Unidata / MetPy

MetPy is a collection of tools in Python for reading, visualizing and performing calculations with weather data.
https://unidata.github.io/MetPy/
BSD 3-Clause "New" or "Revised" License
1.25k stars 416 forks source link

Missing Contour Labels #2189

Open sgdecker opened 2 years ago

sgdecker commented 2 years ago

What went wrong?

I expect the code below to label each of the contours, but the zero contour is unlabeled, as is the 2 contour in Colorado: The output:

0.19.0.post1
3.4.3

missing_labels

Operating System

Linux

Version

1.1.0

Python Version

3.9.6

Code to Reproduce

from datetime import datetime, timedelta

import xarray as xr
from xarray.backends import NetCDF4DataStore
from metpy.units import units
from metpy.plots import ContourPlot, MapPanel, PanelContainer
import metpy.calc as mpcalc
from siphon.catalog import TDSCatalog
import cartopy
import matplotlib

print(cartopy.__version__)
print(matplotlib.__version__)

def get_gfs1deg(init_time, valid_time):
    """Obtain GFS 1-degree data."""
    ymd = init_time.strftime('%Y%m%d')
    hr = init_time.strftime('%H')
    filename = f'{ymd}_{hr}00.grib2'
    cat_name = ('https://thredds.ucar.edu/thredds/catalog/grib/NCEP/GFS/'
                'Global_onedegree_noaaport/GFS_Global_onedeg_noaaport_' + filename +
                '/catalog.xml')
    ds_name = 'GFS_Global_onedeg_noaaport_' + filename
    # levelPa = 100 * level

    cat = TDSCatalog(cat_name)
    ds = cat.datasets[ds_name]
    ncss = ds.subset()
    query = ncss.query()
    query.time(valid_time).variables('all')
    nc = ncss.get_data(query)
    data = xr.open_dataset(NetCDF4DataStore(nc)).metpy.parse_cf()
    return data.metpy.quantify()

init_time = datetime(2021, 11, 3, 12)
plot_time = init_time + timedelta(hours=3)
gfs = get_gfs1deg(init_time, plot_time)

hght = gfs['Geopotential_height_isobaric'].metpy.sel(vertical=850*units('hPa'))[:,1:90,180:]
hght = mpcalc.smooth_gaussian(hght, 6)
ugeo, vgeo = mpcalc.geostrophic_wind(hght)
vor = mpcalc.vorticity(ugeo, vgeo)

cp = ContourPlot()
cp.data = vor
cp.time = plot_time
cp.contours = list(range(-12, 40, 2))
cp.scale = 1e5
cp.linecolor = 'green'
cp.linestyle = 'solid'
cp.clabels = True

panel = MapPanel()
panel.area = [-105, -90, 30, 40]
panel.projection = 'lcc'
panel.layers = ['states', 'coastline', 'borders']
panel.title = f'850-mb Geo. Rel. Vort. (x10^-5 s^-1) at {plot_time}'
panel.plots = [cp]

pc = PanelContainer()
pc.size = (15, 12)
pc.panels = [panel]
pc.save('missing_labels.png')
dopplershift commented 2 years ago

@sgdecker Can you try to reproduce without declarative? I'm pretty sure this is probably a matplotlib issue, not a MetPy one.

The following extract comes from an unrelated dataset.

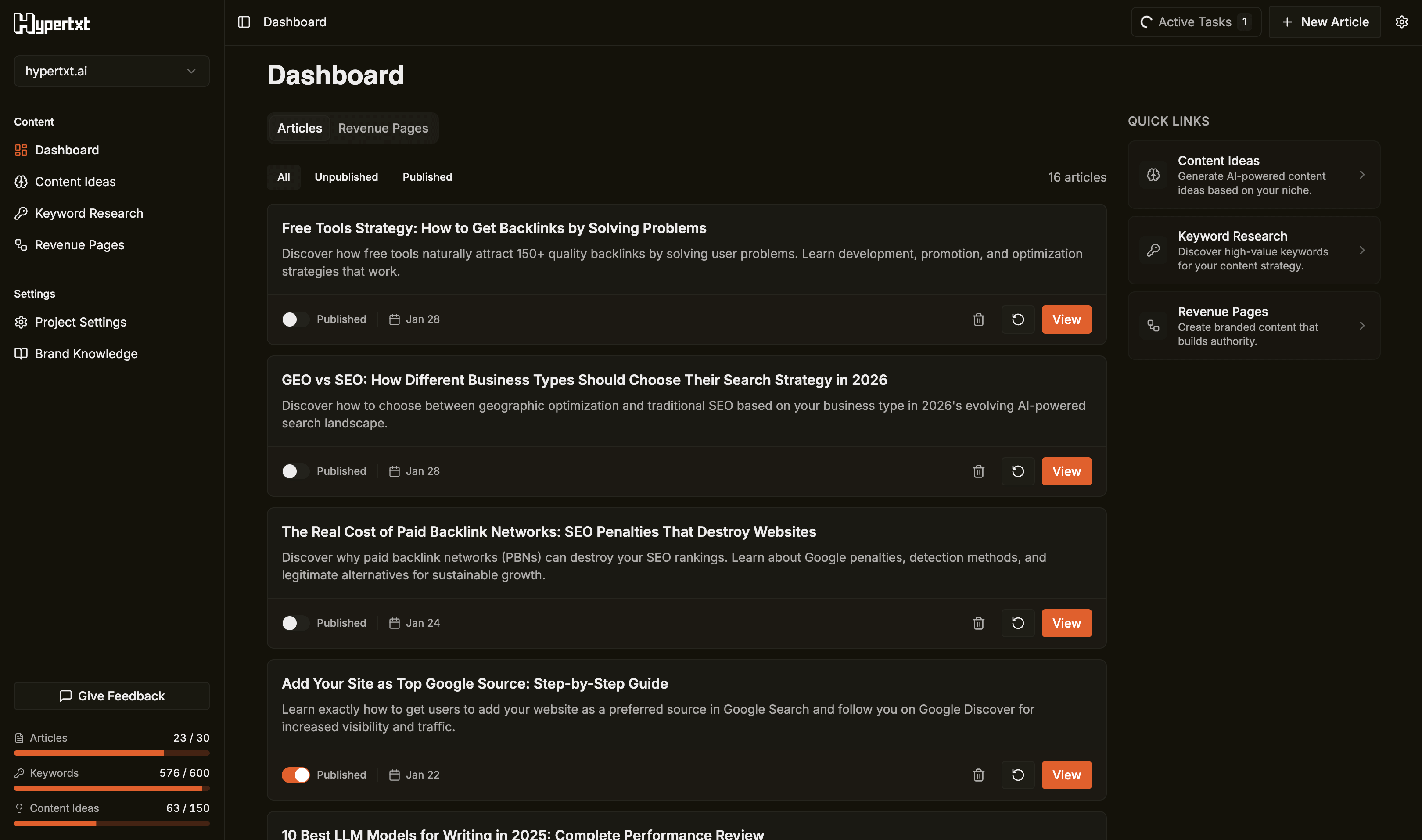Toggle published state on The Real Cost article

coord(294,623)
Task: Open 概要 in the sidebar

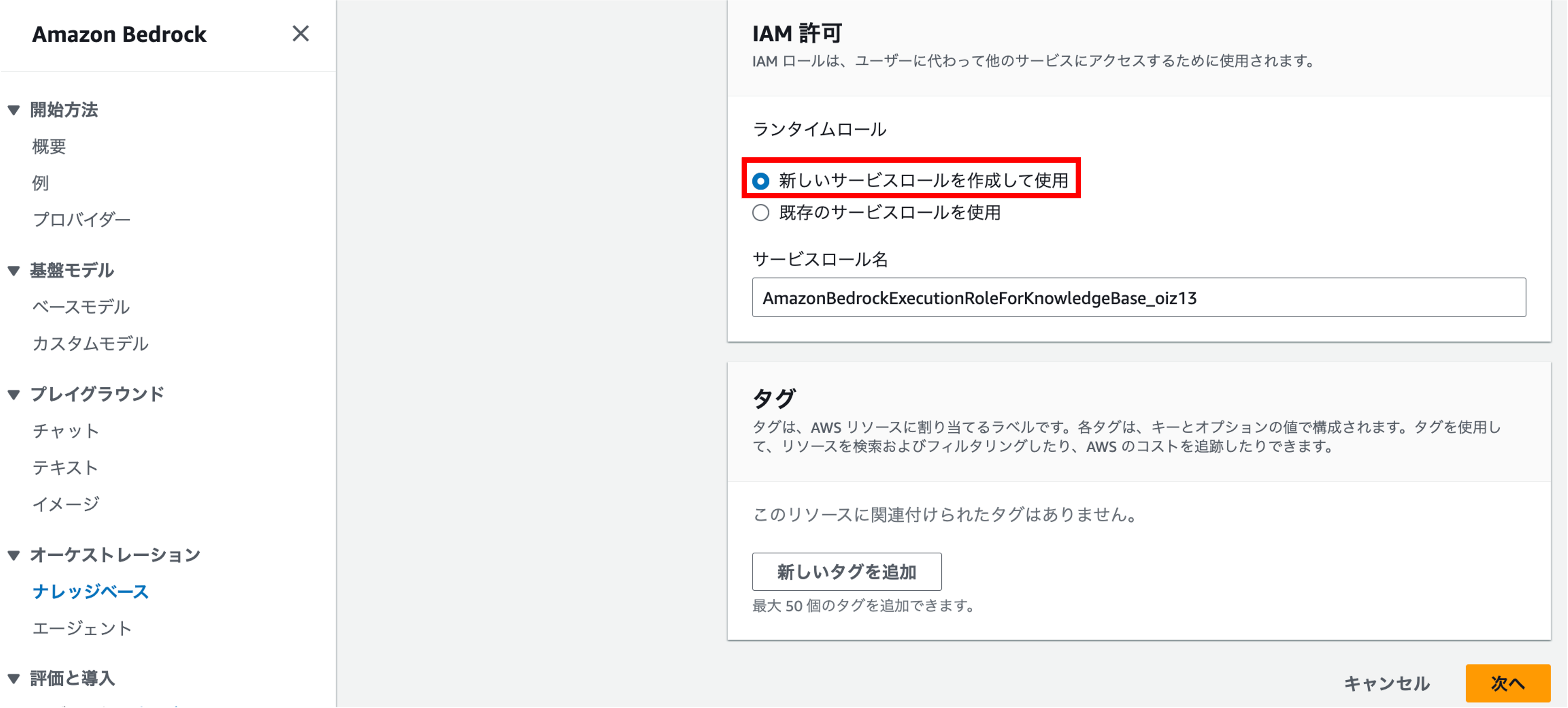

sgdecker commented 2 years ago

No issues with a bare-bones plot:

from datetime import datetime, timedelta

import matplotlib.pyplot as plt
import xarray as xr
from xarray.backends import NetCDF4DataStore
from metpy.units import units
import metpy.calc as mpcalc
from siphon.catalog import TDSCatalog

def get_gfs1deg(init_time, valid_time):
    """Obtain GFS 1-degree data."""
    ymd = init_time.strftime('%Y%m%d')
    hr = init_time.strftime('%H')
    filename = f'{ymd}_{hr}00.grib2'
    cat_name = ('https://thredds.ucar.edu/thredds/catalog/grib/NCEP/GFS/'
                'Global_onedegree_noaaport/GFS_Global_onedeg_noaaport_' + filename +
                '/catalog.xml')
    ds_name = 'GFS_Global_onedeg_noaaport_' + filename
    # levelPa = 100 * level

    cat = TDSCatalog(cat_name)
    ds = cat.datasets[ds_name]
    ncss = ds.subset()
    query = ncss.query()
    query.time(valid_time).variables('all')
    nc = ncss.get_data(query)
    data = xr.open_dataset(NetCDF4DataStore(nc)).metpy.parse_cf()
    return data.metpy.quantify()

init_time = datetime(2021, 11, 3, 12)
plot_time = init_time + timedelta(hours=3)
gfs = get_gfs1deg(init_time, plot_time)

hght = gfs['Geopotential_height_isobaric'].metpy.sel(vertical=850*units('hPa'))[:,1:90,180:]
hght = mpcalc.smooth_gaussian(hght, 6)
ugeo, vgeo = mpcalc.geostrophic_wind(hght)
vor = mpcalc.vorticity(ugeo, vgeo).squeeze()
vor *= 1e5
area = {'lat': range(30, 42), 'lon': range(254, 272)}
vor = vor.sel(area)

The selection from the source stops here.